====== RECORDS SUPPLIED

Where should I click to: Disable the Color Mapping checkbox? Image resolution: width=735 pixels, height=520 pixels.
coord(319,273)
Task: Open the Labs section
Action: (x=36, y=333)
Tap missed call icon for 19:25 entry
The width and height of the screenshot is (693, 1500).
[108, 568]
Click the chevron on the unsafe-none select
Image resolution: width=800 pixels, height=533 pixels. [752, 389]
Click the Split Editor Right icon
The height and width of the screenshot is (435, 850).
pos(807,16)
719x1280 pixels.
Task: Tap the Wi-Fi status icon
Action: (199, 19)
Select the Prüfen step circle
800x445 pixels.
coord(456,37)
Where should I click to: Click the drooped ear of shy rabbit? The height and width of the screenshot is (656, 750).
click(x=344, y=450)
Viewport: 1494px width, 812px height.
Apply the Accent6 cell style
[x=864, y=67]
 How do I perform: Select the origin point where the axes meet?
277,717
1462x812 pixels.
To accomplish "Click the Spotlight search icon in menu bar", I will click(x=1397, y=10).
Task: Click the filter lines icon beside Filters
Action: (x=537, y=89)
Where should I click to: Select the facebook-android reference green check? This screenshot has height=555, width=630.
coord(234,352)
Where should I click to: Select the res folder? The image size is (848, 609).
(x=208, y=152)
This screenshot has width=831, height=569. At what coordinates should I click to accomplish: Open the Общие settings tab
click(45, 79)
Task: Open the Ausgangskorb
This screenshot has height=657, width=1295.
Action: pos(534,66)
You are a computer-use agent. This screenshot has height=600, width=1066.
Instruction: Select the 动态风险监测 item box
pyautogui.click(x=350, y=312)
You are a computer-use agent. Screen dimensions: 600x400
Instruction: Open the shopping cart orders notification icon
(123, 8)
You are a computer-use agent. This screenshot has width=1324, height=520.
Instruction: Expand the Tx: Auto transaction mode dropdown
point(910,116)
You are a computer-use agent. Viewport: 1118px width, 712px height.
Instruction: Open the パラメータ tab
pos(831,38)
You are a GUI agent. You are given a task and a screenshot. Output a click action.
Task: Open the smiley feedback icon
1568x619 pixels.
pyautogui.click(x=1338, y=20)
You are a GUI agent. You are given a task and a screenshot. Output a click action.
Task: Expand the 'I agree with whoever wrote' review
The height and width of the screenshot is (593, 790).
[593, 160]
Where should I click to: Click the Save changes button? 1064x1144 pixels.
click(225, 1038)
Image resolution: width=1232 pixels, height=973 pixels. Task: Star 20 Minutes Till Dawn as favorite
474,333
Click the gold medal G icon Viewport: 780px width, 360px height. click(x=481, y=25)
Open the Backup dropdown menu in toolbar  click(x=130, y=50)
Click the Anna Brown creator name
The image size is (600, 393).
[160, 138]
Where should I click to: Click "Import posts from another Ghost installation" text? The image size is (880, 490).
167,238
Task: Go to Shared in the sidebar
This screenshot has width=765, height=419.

============

THE TASK -> Count every line of the material that holds the string "computer", then give the total alone.

TASK ANSWER -> 4